Ma a che punto siamo? Dove stiamo andando? Il vaccino è alle porte, ma intanto bussa anche la variante inglese. «Non facciamo previsioni. Ci sono le speranze, ma non possiamo permetterci che si traducano in previsioni. Continuiamo quindi a sperare per il meglio preparandoci per il peggio. Il nostro compito adesso è immaginare un futuro in cui il virus sarà ancora a lungo tra noi, fino a primavera, e quindi mantenere le persone riposate e lucide affinché possano lavorare al meglio. Altre questioni – il vaccino, le varianti – ci toccano marginalmente. Noi saremo qui il tempo necessario, che sia un mese, sei mesi, di più ancora. Noi ci saremo». Il vaccino arriverà, comunque, «e per noi il primo obiettivo sarà bloccare le catene dei contagi, evitare che si ammalino gravemente le persone a rischio e quindi riportare il sistema sanitario di nuovo verso la normalità, in modo da curare anche i pazienti non-COVID. Non so se avrà effetto anche su questa seconda ondata – o terza che sia –, non lo credo, ma personalmente mi immagino che riusciremo nei prossimi sei mesi a vaccinare abbastanza persone per arrivare al prossimo autunno e non dover più combattere con questo virus. Ma per arrivare fin qui serviranno appunto mesi».
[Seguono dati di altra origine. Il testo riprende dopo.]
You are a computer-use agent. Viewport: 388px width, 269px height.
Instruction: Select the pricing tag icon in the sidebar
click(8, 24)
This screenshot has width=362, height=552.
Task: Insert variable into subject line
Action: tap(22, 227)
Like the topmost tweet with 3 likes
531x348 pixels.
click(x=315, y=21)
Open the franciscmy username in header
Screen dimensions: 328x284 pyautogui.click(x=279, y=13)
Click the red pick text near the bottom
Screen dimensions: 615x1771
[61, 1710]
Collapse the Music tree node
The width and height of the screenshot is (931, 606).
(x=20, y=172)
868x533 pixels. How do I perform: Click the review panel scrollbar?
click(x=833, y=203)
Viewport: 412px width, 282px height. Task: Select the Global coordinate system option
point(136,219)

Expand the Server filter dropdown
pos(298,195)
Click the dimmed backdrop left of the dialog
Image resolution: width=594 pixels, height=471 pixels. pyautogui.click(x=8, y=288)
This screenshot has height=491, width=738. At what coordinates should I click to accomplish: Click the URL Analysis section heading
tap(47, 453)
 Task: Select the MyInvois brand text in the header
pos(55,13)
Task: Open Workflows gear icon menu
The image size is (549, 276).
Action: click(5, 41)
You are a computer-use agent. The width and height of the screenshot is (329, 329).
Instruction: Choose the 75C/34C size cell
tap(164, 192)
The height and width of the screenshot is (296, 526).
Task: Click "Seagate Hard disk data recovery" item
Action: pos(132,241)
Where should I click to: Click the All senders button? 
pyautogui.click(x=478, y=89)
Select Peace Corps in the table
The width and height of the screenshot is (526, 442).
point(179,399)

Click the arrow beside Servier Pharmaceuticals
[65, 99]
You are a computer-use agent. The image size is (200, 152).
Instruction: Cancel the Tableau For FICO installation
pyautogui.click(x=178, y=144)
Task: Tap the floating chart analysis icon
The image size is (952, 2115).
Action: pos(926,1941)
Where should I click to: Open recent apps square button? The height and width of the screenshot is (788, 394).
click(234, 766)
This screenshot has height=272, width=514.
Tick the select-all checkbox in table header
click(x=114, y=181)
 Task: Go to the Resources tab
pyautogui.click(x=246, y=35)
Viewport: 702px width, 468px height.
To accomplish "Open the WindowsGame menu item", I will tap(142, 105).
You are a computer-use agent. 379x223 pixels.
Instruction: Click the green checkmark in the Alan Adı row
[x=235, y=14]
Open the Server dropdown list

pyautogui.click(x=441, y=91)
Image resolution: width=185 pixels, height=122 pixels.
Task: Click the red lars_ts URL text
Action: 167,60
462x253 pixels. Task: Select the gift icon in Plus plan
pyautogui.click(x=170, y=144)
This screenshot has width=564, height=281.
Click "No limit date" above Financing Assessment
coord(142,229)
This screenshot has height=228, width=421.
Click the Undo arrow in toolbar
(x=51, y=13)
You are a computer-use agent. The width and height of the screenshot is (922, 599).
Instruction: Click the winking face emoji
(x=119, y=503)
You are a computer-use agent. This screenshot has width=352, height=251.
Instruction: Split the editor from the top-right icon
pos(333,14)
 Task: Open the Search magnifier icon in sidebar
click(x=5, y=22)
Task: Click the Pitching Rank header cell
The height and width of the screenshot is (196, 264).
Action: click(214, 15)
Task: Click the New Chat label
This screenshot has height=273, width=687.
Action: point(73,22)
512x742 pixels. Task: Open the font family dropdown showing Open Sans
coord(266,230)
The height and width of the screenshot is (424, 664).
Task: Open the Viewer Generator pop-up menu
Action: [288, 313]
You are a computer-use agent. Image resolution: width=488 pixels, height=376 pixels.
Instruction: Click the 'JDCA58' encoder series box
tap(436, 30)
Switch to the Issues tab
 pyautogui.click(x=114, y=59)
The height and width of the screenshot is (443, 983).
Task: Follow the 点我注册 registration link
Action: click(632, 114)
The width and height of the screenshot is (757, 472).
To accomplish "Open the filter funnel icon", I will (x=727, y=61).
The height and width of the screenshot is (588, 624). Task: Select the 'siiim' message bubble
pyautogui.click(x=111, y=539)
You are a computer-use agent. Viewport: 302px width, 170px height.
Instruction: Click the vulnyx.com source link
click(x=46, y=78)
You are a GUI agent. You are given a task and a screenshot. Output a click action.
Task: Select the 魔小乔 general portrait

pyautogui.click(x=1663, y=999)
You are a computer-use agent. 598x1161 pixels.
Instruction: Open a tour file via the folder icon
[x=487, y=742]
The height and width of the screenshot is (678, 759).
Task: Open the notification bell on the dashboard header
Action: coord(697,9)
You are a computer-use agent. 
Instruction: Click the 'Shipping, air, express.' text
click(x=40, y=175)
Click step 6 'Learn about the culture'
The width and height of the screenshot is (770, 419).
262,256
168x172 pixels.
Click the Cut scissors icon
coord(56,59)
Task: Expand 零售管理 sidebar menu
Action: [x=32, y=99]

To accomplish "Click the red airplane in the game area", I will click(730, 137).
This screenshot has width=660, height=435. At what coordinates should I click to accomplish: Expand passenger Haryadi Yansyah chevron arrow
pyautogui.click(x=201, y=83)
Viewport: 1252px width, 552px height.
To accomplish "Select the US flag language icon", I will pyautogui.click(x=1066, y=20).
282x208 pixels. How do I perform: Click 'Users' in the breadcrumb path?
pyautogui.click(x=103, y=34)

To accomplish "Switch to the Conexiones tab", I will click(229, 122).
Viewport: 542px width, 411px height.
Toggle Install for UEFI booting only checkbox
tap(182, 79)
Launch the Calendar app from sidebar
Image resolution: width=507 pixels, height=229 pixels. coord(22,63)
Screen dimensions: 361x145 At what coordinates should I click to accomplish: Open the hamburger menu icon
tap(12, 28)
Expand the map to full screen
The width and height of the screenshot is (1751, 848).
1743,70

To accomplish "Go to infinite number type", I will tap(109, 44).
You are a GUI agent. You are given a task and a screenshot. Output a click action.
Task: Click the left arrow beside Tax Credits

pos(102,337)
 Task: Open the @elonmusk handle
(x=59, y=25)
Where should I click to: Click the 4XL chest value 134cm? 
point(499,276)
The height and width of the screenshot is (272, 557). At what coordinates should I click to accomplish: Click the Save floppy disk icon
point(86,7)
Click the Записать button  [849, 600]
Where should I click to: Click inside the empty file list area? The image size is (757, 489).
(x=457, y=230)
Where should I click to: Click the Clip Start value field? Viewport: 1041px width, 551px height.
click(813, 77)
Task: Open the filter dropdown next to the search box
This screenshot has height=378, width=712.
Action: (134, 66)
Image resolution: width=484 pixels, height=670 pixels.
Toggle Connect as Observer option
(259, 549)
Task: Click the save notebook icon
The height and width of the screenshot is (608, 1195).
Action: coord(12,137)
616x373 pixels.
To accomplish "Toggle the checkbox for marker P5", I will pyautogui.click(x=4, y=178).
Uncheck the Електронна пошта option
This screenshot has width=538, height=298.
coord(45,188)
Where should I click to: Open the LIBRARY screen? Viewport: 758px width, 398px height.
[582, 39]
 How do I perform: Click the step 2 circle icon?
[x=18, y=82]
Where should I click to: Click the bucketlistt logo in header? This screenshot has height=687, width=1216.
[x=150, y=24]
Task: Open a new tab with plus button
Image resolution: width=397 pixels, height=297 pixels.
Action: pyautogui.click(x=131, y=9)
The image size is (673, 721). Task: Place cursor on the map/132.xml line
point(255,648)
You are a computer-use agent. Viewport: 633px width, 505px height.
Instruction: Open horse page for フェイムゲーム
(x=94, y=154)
E di mezzo c’è ancora il Natale, ci sono le feste, possibili assembramenti, i rischi di cui abbiamo detto e scritto tutto. «Non temiamo nulla ma ci prepariamo a tutto. Se ci sarà questo nuovo aumento dei casi tra Natale e Capodanno, be’, speriamo di farci trovare pronti, ma abbiamo comunque dei piani. Una cosa è avere un piano e poi semmai adattarlo in un secondo tempo, un’altra è affidarsi a chissà quali previsioni. Già troppi hanno finito con il contraddirsi. E questo non fa di certo bene alla popolazione. Penso che la popolazione debba sempre essere messa al corrente della situazione, in maniera trasparente. È un diritto per tutti sapere, ed è nostro dovere evitare di raccontare cose imprecise, o magari spaventare e minacciare la popolazione stessa. Non è questo il nostro compito».
Camminando tra i reparti non filtra la paura. Questo, facciamo presente al dottor Llamas, è forse il messaggio più bello da trasmettere alla popolazione, in questo caso a chi legge questi racconti. «Se a inizio anno si poteva davvero parlare di urgenza, di emergenza, in un momento in cui neppure sapevamo se avevamo abbastanza ventilatori, questa estate con l’EOC abbiamo fatto un grosso lavoro di analisi e di preparazione a una nuova eventuale ondata epidemica. Abbiamo capito come costruire l’eventuale castello. Ciò non significa che dal punto di vista emotivo sia a costo zero, niente è a costo zero. Ora allora possiamo dire di essere entrati in una nuova normalità. Poi quella di oggi è stata una giornata molto triste. Sei pazienti, per cui ci siamo dati da fare per un mese, non ce l’hanno fatta. È stata una giornata difficile, d’accordo, ma ciò non toglie che domani saremo di nuovo in controllo, sereni nella presa a carico dei nostri pazienti, perché se lo meritano».